CHAPITRE II : NOSTALGIE ET DÉSIR D’UN ROMAN D’AVENTURE(S) ?

1) Les romans du plaisir

Le sous-titre donné à Porporino, Les Mystères de Naples, montre assez dans quelle veine Dominique Fernandez voulait placer son « premier vrai roman », celui que n’importe quel lecteur doit considérer comme le roman de la maturité : c’est en effet dans la lignée du roman populaire, du roman d’aventures, qu’il veut se situer, après Eugène Sue et ses Mystères de Paris. Un roman qui mêle l’action et une intrigue sentimentale, dont le premier but est de séduire, de divertir le lecteur.

C’est la lecture d’un des romans pour la jeunesse de Gustave Aimard, Les Trappeurs de l’Arkansas (1858), qui provoque d’abord l’envie et le besoin de l’écriture chez l’enfant à l’âge de onze ans. Rien de surprenant en soi que ces histoires d’Indiens donnent le goût de l’aventure et du voyage, mais ce qui ne laisse pas d’étonner, c’est l’exploitation personnelle qu’il fait déjà de ce thème et de cette source littéraire : le héros de son roman, Oeil de feu, est déjà un double et substitut du père qui répond au nom de « don Ramon ». Tout enfant, il semble avoir déjà pressenti, derrière l’action et l’aventure, la richesse de relations, d’images et de scènes dans lesquelles son imaginaire pourrait trouver place, et sa quête une réponse.

Le point de vue de Dominique Fernandez sur cette littérature réputée facile, réservée aux enfants, sera donc double : il s’agira d’une part d’en montrer la grandeur, de dire la satisfaction immédiate que l’on éprouve à sa lecture, mais aussi d’en dévoiler les véritables lignes de force pour révéler au lecteur la raison de la fascination profonde que de telles oeuvres peuvent exercer non seulement sur les enfants mais aussi sur les adultes, pour mettre en valeur ce souffle de la création auquel personne ne saurait résister parce qu’il s’adresse à la part la plus intime, la plus sensible, de chacun.

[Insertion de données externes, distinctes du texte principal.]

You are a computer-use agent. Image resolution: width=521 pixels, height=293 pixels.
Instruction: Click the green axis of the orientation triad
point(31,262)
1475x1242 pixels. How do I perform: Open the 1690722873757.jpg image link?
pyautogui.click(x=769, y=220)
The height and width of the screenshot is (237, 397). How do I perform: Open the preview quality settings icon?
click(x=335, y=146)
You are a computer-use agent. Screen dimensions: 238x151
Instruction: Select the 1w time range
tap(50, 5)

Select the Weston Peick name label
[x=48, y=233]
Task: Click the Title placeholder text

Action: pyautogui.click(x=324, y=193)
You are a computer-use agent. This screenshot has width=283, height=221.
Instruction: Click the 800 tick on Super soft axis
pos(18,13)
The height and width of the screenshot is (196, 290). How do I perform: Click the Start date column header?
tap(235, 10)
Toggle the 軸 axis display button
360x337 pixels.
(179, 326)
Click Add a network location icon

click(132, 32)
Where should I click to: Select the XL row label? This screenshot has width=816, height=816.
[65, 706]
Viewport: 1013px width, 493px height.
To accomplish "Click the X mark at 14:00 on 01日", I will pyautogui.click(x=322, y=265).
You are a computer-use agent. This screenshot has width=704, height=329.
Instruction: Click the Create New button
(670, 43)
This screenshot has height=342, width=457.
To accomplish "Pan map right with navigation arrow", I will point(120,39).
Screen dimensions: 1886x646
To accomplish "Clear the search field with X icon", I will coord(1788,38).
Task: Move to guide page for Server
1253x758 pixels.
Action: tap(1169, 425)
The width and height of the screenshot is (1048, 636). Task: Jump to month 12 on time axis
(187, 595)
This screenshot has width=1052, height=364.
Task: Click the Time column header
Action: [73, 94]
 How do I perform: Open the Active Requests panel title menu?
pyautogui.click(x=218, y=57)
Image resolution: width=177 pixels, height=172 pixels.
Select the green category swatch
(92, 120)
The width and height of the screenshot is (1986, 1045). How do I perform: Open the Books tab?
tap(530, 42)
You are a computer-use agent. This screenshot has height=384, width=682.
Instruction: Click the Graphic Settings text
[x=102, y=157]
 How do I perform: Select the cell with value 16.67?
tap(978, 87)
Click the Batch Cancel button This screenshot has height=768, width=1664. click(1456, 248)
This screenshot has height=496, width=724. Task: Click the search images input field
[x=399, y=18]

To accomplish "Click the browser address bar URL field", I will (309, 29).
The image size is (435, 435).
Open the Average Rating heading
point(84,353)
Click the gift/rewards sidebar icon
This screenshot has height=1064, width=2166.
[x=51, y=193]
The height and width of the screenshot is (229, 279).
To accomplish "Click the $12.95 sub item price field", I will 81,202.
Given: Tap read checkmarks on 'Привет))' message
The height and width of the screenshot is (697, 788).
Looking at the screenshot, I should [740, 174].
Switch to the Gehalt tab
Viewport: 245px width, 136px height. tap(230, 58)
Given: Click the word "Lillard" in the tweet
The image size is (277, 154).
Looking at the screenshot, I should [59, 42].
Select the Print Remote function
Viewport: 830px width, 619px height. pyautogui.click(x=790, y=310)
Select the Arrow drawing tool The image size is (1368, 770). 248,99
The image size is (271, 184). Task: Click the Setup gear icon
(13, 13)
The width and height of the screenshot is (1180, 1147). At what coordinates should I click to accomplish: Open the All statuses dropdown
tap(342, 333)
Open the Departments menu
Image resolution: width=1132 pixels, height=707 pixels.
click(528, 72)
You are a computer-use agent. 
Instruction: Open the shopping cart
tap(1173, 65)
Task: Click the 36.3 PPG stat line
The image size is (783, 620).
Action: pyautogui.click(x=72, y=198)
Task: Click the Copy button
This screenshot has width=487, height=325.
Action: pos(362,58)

Dans le discours tenu par l’auteur sur Dumas, auquel il consacre des dizaines d’articles, sur Stevenson, dont il écrit : « Si cet auteur de romans d’aventures pour enfants fascine encore les adultes d’aujourd’hui — L’Île au trésor n’a pas pris une seule ride — c’est qu’il fut un merveilleux précurseur de la sensibilité moderne », sur Simenon ou sur Melville, se manifestent une volonté de réhabiliter, au sens où il réintroduit leurs oeuvres à leur vraie place dans l’histoire de la littérature, et aussi un désir de révélation, dans la mesure où il dévoile cet arrière-plan que, enfant, le lecteur n’a pu que sentir sans le verbaliser, deviner sans le retenir.

‘[...] le goût des trésors, des bateaux, des aventures ne doit pas faire illusion. Rien de moins innocent que cette apparente puérilité. Depuis les travaux de Marie Bonaparte sur Edgar Poe ou de Marcel Moré sur Jules Verne, depuis les études admirables de Bachelard, on sait quelle symbolique profonde se cache sous les rêveries de la mer et de l’argent. Parions qu’un exégète rompu aux méthodes de la psychanalyse nous dirait qu’il n’y a pas de femmes dans les romans de Stevenson, mais leur substitut, l’eau, le flanc des navires, les coffres bondés d’or. Il nous apprendrait que le fameux tonneau de pommes où le jeune Jim Hawkins surprend le complot des bandits n’est qu’une allégorie du ventre de sa mère. Quant à L’Étrange Cas du Dr Jekyll et de M. Hyde, n’est-ce pas un des premiers témoignages sur le dédoublement du moi ? De même que Balzac, pour expliquer la puissance magique de la volonté, s’appuyait sur les théories illuministes de son temps, Stevenson a eu recours, pour rendre compte d’un phénomène psychique difficilement compréhensible, à une fiction un peu grossière ; le scrupuleux docteur Jekyll a découvert une poudre chimique qui lui permet de se métamorphoser en crapuleux monsieur Hyde. Mais de même qu’il est probable que Balzac ne se fût pas servi de Swedenborg s’il avait connu Freud, on peut avancer que Stevenson, mis au courant des travaux de la psychologie contemporaine, aurait décrit de l’intérieur la hantise du dédoublement.
« Robert-Louis Stevenson », La N.R.F., sept. 1961, p. 571.’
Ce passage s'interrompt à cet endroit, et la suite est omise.